Si può dunque dedurre che l’introduzione di un reminder dello stimolo precedentemente associato allo shock, poco prima del training di estinzione, determina un blocco di lunga durata della memoria della paura; effetto che non è possibile ottenere con il comune esercizio.

Per indagare la specificità di tale risultato, i ricercatori hanno usato un protocollo in cui due quadrati diversi erano associati a shock. Il giorno successivo è stato mostrato uno solo dei due quadrati dieci minuti prima della procedura di estinzione. La riesposizione agli stimoli 24 ore dopo, ha dimostrato che la ricomparsa della reazione di paura si aveva solo con il quadrato che non era stato ripresentato prima della procedura di estinzione attuata il giorno precedente, confermando la specificità dell’effetto. L’interferenza con il consolidamento della memoria di uno stimolo non ha influito sulla memoria dell’altro.

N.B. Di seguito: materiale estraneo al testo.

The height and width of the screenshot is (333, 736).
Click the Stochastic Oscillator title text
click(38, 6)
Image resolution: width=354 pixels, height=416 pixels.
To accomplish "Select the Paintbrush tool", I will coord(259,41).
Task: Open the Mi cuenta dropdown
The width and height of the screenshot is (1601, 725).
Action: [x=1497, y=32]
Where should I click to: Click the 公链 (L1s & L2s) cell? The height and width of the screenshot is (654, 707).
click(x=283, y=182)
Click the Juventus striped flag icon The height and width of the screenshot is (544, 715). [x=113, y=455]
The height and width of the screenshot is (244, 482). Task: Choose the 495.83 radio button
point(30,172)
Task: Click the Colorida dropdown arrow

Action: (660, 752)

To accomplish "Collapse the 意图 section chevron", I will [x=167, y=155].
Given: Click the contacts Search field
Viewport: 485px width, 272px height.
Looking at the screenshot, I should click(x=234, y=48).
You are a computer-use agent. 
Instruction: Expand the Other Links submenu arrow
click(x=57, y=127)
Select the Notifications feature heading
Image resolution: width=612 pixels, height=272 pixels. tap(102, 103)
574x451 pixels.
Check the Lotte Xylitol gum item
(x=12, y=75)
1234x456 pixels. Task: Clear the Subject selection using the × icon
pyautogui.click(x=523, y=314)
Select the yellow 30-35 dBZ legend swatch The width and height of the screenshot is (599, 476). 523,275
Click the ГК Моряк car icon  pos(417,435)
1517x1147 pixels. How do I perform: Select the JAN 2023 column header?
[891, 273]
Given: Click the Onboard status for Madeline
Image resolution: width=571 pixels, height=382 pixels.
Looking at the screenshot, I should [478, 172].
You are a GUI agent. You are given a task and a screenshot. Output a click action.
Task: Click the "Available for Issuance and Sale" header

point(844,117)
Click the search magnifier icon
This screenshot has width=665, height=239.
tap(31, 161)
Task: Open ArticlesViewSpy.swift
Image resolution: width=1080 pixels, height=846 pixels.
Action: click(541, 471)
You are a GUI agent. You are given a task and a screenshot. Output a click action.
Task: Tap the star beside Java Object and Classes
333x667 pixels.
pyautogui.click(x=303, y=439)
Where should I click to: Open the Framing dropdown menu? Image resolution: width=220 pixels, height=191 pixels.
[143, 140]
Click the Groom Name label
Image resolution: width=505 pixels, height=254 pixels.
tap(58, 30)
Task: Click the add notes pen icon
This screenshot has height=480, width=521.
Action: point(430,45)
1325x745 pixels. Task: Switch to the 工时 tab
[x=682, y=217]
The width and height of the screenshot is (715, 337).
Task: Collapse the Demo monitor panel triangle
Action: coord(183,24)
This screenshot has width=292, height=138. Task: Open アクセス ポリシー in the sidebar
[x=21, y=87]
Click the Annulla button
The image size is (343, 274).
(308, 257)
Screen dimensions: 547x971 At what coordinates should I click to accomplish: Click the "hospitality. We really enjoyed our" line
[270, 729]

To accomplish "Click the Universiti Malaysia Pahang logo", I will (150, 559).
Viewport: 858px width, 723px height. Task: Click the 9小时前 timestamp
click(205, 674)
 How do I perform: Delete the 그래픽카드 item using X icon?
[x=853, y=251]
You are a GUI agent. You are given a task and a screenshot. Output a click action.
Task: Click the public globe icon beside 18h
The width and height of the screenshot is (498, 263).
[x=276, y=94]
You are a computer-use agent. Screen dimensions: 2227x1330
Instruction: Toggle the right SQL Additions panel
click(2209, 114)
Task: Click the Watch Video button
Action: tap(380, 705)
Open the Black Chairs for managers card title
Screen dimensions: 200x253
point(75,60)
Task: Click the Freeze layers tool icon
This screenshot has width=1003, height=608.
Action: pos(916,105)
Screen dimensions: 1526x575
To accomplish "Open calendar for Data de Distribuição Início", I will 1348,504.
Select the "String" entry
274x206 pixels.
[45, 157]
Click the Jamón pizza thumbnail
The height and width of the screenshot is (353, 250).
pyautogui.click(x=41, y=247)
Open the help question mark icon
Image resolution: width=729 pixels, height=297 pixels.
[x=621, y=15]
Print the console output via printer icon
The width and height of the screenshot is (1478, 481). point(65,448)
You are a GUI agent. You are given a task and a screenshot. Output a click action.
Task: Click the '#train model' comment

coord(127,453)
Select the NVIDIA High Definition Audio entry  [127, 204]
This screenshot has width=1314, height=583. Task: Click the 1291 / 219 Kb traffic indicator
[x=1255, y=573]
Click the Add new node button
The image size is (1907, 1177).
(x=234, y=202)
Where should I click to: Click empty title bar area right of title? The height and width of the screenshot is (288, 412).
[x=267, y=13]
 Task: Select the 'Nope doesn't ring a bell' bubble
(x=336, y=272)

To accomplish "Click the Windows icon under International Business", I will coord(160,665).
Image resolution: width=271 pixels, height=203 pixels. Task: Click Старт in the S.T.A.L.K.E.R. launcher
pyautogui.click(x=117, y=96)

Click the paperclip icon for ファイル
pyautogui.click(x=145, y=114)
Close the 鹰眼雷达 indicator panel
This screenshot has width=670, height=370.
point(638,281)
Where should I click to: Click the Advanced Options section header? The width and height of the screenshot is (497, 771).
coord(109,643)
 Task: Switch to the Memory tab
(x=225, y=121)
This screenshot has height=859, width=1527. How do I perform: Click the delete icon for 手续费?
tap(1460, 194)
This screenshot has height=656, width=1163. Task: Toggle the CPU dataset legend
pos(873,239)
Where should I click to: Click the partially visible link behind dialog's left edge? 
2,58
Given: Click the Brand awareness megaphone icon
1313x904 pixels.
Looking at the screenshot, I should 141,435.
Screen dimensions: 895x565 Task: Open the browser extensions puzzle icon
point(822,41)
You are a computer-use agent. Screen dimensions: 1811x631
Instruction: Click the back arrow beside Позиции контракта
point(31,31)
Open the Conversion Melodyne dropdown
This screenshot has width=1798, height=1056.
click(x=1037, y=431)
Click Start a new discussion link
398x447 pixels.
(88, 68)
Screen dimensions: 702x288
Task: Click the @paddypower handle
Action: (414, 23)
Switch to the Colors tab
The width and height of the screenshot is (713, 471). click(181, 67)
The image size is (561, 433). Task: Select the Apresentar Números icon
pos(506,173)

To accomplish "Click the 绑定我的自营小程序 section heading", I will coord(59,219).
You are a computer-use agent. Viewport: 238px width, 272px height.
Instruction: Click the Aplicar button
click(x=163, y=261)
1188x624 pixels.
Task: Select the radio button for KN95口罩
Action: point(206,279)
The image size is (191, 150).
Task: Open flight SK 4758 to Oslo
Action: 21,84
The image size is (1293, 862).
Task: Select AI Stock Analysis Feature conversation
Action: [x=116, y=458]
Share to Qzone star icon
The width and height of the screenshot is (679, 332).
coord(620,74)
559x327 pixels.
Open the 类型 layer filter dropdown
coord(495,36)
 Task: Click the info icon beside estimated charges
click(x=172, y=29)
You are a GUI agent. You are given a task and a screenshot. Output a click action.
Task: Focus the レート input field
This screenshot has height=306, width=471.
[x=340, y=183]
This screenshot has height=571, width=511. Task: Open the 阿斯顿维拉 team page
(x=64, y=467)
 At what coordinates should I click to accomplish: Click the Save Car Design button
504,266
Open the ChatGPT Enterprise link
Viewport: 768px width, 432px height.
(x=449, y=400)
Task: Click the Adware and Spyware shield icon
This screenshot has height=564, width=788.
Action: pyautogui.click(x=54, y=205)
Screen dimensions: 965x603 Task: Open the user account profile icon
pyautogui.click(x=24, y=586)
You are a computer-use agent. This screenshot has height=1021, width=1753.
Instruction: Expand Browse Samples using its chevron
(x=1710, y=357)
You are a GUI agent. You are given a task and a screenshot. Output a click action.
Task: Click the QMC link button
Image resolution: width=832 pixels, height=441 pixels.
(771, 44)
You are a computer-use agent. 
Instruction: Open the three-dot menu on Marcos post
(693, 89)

I risultati dello studio di Schiller e collaboratori confermano quelli riscontrati nei ratti, nei quali si è ottenuta la cancellazione della memoria della paura agendo durante la finestra di riconsolidamento, e quelli ottenuti nell’uomo, indagando la memoria dichiarativa e quella motoria. Infine, la specificità e la persistenza dell’effetto emerse in questo studio, suggeriscono la possibilità di sviluppare su questa base delle tecniche terapeutiche da impiegarsi in sindromi come l’ASD e il PTSD acuto e cronico.  

 

 L’autrice della nota, che invita i visitatori del sito a leggere le recensioni di argomento connesso nelle “Note e Notizie”, ringrazia il presidente Perrella con il quale ha discusso l’argomento trattato e la dottoressa Floriani per la correzione della bozza.

 

Nicole Cardon  

BM&L-Gennaio 2010

www.brainmindlife.org

 

 

[Tipologia del testo: RECENSIONE]

 

 

 

 

 

 

 

 

 

 

 

 



[1] G. Perrella, Appunti sui disturbi d’ansia. BM&L, Firenze 2003. In questo testo si ricorda anche la distinzione, risalente a Freud e conservata nella semeiotica psichiatrica di ispirazione psicodinamica, fra la paura (fürcht), emozione provata in relazione ad un oggetto, e l’ansia (angst) o “paura senza oggetto”, paragonata dal fondatore della psicoanalisi allo stato di preoccupazione che si verifica durante un’attesa.

[2] Si vedano nell’elenco delle “Note e Notizie” le recensioni di lavori sperimentali di argomento connesso.

[3] Non si ritiene che le molecole in grado di ottenere la scomparsa di una risposta di paura condizionata in animali di laboratorio possano avere la selettività necessaria all’impiego in terapia psichiatrica.